Yes, that is exactly what I was thinking about. When you have a diagnostic where it is not possible to significantly reduce datasize within the preprocessor, this is exactly what one wants. This is the case for ESMValGroup/ESMValTool-private#208, although it would still be possible to restructure the code. This would only mean that the recipe grows pretty large with one preprocessor defined per extreme event.

Still, to me, it seems a bit strange, that, for OBS, one writes a specific reformatting script with the aim of having the data easily read into ESMValTool.

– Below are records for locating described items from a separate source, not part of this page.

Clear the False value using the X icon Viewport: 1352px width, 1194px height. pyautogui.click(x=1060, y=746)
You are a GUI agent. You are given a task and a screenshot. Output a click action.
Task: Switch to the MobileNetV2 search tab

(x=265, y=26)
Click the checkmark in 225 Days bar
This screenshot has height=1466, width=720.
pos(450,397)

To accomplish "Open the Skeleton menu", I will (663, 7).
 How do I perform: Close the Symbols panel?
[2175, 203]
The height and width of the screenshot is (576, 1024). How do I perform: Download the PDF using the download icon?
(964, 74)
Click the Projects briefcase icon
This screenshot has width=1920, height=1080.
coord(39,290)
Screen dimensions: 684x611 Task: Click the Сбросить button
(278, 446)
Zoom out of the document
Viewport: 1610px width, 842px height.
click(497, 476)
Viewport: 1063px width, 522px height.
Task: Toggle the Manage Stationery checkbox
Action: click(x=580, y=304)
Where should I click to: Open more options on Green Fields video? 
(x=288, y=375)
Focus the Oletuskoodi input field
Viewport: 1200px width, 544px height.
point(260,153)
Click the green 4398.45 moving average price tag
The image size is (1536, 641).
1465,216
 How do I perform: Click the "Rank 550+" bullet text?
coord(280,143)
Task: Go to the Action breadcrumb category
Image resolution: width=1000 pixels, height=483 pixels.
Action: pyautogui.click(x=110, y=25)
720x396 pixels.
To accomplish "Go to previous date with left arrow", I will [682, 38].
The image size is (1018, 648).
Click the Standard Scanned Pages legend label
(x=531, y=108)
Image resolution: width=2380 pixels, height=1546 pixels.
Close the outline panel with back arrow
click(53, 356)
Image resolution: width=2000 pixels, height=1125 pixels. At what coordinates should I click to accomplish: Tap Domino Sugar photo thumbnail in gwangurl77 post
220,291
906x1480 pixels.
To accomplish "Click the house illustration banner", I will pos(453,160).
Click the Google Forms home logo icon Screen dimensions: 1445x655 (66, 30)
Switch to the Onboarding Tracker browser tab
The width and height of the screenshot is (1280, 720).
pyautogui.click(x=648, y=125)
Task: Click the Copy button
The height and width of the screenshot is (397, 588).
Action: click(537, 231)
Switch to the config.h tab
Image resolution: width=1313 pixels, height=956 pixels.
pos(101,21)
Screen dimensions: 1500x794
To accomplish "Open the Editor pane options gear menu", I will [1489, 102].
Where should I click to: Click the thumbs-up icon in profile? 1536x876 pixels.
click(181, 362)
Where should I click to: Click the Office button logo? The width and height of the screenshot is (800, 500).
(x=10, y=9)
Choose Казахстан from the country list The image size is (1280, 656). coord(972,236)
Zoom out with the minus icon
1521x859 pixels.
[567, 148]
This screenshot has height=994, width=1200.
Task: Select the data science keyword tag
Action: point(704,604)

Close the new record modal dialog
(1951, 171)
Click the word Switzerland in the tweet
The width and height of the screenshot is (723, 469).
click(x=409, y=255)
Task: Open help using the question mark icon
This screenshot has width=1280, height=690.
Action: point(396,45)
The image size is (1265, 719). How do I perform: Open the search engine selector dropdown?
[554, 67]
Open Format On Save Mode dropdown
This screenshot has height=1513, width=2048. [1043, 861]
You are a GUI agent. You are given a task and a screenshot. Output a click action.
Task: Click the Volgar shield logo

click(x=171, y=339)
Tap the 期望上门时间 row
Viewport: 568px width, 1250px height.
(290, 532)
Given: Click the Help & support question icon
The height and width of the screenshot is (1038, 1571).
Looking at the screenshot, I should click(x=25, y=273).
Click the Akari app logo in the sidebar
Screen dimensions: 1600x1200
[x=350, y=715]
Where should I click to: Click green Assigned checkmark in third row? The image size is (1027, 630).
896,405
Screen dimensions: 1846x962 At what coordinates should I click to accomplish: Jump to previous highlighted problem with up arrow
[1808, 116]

well, this is for portability and reuse purposes - so one just reuses that cmorized data again without re-cmorizing it

However, then, even if one explicitly tells no preprocessor the data is still written to disk again, thereby significantly slowing down performance. I think the not writing to disk after preprocessor will be a prerequisite when working with larger datasets (see e.g. ESMValGroup/ESMValTool#1109).

yeps, totally agree, lemme ping @bouweandela on this one and see what we can do :beer:

BenMGeo commented 5 years ago

Self-assigned to check this in future :)

bouweandela commented 5 years ago

Hi Bas,

The reasons for writing to disk are pretty much what V explained in his intial comment https://github.com/ESMValGroup/ESMValCore/issues/325#issuecomment-544553458: the ability to write diagnostics in other languages than Python and that there is a big difference between no preprocessing and the default preprocessor. I should probably add a note about this to the documentation sometime soon. For now you can see the default settings here: https://github.com/ESMValGroup/ESMValCore/blob/30de8d6a99c96e485781153b32ba7c389a6bfdea/esmvalcore/_recipe.py#L277-L359 You can disable these steps by setting them to false in the recipe, e.g. extract_time: false, but at the moment it is not possible to not save.

This would only mean that the recipe grows pretty large with one preprocessor defined per extreme event.

This is fine, if we see that many recipes grow very long and difficult to read, we can think about improving the recipe format so things can be written down more compactly. However, to be able to do that, we first need example use cases.